··· TEXTE

Vous êtes assez mystérieux pour que nous autres n'ayons même pas idée de là où vous nous conduisez ; paradoxe de la démocratie qui, je l'ai entendu dire, veut se vendre à n'importe quel prix, dans les contrées que vos affidés médiatiques nous montrent comme barbares. Malgré toutes les précautions prises, la vérité filtre, ça et là, et nous sommes de plus en plus nombreux à la connaître.
Vous régnez en maître sur un peuple qui, à droite comme à gauche, vous est hostile, et mon cœur de femme ne compatit guère à vos difficultés !!
Et voilà que vos histoires de cœur vous rattrapent, pour la troisième fois ; la première vous n'aviez qu'un second rôle et personne, je pense, ne vous a vraiment remarqué. La deuxième, comme votre dulcinée n'avait pas le vent en poupe et vous-même n'étiez pas encore en dessous de la barre des quinze pour cent d'opinions favorables, vous avez gagné certaines sympathies à scooter, quelques compassions pour vous être coltiné une femme forte, une mégère dont, semble-t-il, vous n'aviez pas mesuré la nuisance. Nous nous souvenons tous des baisers d'elle exigés sur la scène de la Bastille, le soir de votre élection, et de votre refus d'y céder, avec toute la lâcheté dont vous êtes capable, mais, et ce n'est pas une excuse, dont 99% pour cent des hommes sont capables.
Alors, si je comprends bien le désir de vengeance de la délaissée, si le camouflet aux yeux du monde entier offert, ne fut pas chose facile à supporter, je n'approuve pas cette absence de dignité, de grandeur, cette manière de céder au plus facile pour une ex de président, pour une journaliste : nous mettre dans la confidence.
Cette femme n'a aucun sens de l'Histoire, n'a pas pensé un seul instant aux regards ahuris que porteront sur son acte les enfants de 2120. Vous me direz, vous non plus ne pensez pas trop à la postérité, à l'image que vous laisserez dans les livres d'Histoire que nos descendants étudieront !! Même génération d'enfants nantis, de bons élèves élevés au lait du pouvoir ! Dignes de la caste supérieure décadente, au fond, pas de surprise. Mais il n'est pas pour autant toujours facile d'acquiescer.

······

● **CONSIGNES**:
a) Reproduisez à l'identique les lignes des enregistrements allant de celle qui contient « This screenshot has width=1160, height=800. » à celle qui contient « [x=1272, y=51] », ces deux lignes comprises.
b) Poursuivez la lettre adressée au président à partir de sa dernière phrase.
Le texte et les enregistrements n'ont pas la même origine.

··· DONNÉES SOURCES

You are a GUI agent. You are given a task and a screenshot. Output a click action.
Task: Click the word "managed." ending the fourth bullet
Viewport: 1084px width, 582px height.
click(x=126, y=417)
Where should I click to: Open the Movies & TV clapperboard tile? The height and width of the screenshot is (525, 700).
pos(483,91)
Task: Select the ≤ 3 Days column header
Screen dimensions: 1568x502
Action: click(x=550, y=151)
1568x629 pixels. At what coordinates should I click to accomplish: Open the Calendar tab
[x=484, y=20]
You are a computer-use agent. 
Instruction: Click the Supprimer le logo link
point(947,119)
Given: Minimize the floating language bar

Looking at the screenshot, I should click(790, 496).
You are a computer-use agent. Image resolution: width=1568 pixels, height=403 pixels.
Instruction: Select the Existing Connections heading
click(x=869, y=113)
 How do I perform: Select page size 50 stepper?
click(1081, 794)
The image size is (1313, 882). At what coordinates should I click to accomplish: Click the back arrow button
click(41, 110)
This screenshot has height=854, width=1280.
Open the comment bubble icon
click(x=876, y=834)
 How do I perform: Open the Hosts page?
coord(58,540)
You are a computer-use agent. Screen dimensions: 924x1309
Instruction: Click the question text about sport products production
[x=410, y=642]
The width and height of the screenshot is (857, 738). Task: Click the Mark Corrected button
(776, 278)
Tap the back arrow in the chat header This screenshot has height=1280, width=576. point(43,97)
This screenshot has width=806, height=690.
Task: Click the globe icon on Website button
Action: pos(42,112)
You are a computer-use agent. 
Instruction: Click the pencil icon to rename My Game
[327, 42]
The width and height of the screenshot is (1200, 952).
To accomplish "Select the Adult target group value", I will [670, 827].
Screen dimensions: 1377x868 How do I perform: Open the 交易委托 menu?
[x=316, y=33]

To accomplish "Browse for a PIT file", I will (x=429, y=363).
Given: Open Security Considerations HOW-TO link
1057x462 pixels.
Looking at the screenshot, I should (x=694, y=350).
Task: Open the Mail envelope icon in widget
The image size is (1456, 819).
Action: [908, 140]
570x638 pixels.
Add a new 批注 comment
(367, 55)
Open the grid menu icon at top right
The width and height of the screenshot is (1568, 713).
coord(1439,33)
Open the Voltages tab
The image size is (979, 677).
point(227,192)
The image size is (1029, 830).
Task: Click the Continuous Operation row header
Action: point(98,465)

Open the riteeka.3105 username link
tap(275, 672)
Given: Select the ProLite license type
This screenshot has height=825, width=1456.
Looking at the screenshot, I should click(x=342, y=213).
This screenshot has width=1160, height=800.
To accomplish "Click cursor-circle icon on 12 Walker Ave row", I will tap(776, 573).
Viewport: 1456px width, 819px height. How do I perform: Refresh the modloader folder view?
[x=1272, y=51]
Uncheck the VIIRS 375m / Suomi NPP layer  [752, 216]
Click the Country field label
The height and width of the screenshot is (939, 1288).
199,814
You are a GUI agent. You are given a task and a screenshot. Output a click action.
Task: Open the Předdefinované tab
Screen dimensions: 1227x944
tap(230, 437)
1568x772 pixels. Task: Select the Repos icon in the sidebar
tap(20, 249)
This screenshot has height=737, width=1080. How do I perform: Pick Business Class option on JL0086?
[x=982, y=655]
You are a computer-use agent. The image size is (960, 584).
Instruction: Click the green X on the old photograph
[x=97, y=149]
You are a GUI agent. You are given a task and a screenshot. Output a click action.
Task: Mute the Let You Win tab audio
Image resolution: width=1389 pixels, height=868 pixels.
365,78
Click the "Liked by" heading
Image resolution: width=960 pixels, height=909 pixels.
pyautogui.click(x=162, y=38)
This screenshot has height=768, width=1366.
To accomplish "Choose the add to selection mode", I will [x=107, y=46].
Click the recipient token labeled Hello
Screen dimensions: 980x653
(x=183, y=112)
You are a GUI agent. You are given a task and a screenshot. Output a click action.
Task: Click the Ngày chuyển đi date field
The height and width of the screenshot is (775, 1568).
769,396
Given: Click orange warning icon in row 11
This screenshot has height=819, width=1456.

······

● **RÉPONSES**:
a)
This screenshot has width=1160, height=800.
To accomplish "Click cursor-circle icon on 12 Walker Ave row", I will tap(776, 573).
Viewport: 1456px width, 819px height. How do I perform: Refresh the modloader folder view?
[x=1272, y=51]

b)
N'ayant, au fond, peu de choses à préserver, de respect, ou de tolérance pour l'une comme pour vous-même, je pourrais, comme beaucoup, me réjouir du tort que l'on vous fait pour compenser le mal que vous nous faîtes.
Mais la nature humaine est plus complexe qui abrite des valeurs indépassables, quels que soient les acteurs ou leur scène.
Je ne pense pas par ailleurs que la vie privée soit sacrée ; on la protège ou pas, c'est une question intime. Mais, parce que la vengeance, telle qu'elle se livre en votre cas, est chose éphémère et inutile, parce qu'elle s'abaisse à un niveau de commerce ignoble, parce que je me doute – je ne lirai jamais ce livre- qu'aucune transcendance philosophique, littéraire, stylistique ne rapporte cette expérience à une donnée universelle, qu'elle puisse donc par ce biais être instructive de la nature humaine, dépasser le cadre du « je » pour atteindre celui du « nous », bref, pour apporter au patrimoine culturel de notre langue, sa petite part, je dénonce cette publication comme étant l'étalage d'un « moi », qui profite de n'être pas anonyme pour se faire distribuer, avec une complaisance toute intéressée, par un éditeur et toute la chaîne commerciale induite. Je dénonce la petitesse de cette intention, sans grand risque.
Je rappellerai un livre du même tonneau, mais écrit par une femme de lettre, qui s'est laissé embarquer dans ce carrosse doré d'une mode qui fait la part belle aux sombritudes élégiaques d'une caste de nanties qui semblent vouloir nous dire : ne nous admirez plus, nous sommes décadentes et indignes. Mais cette femme de talent, et partout sur les ondes , on ne l'entend plus.(1)
La femme se venge que voulez-vous, elle qui fut si longtemps magouilleuse, calculatrice, empoisonneuse des cours de France et de Navarre, elle qui brilla par sa méchante intelligence calculatrice et qui préféra toujours son fils à son roi. Comme la femme ordinaire qui change son vieil amour en or, alchimie réussie par la Cour, cette fois.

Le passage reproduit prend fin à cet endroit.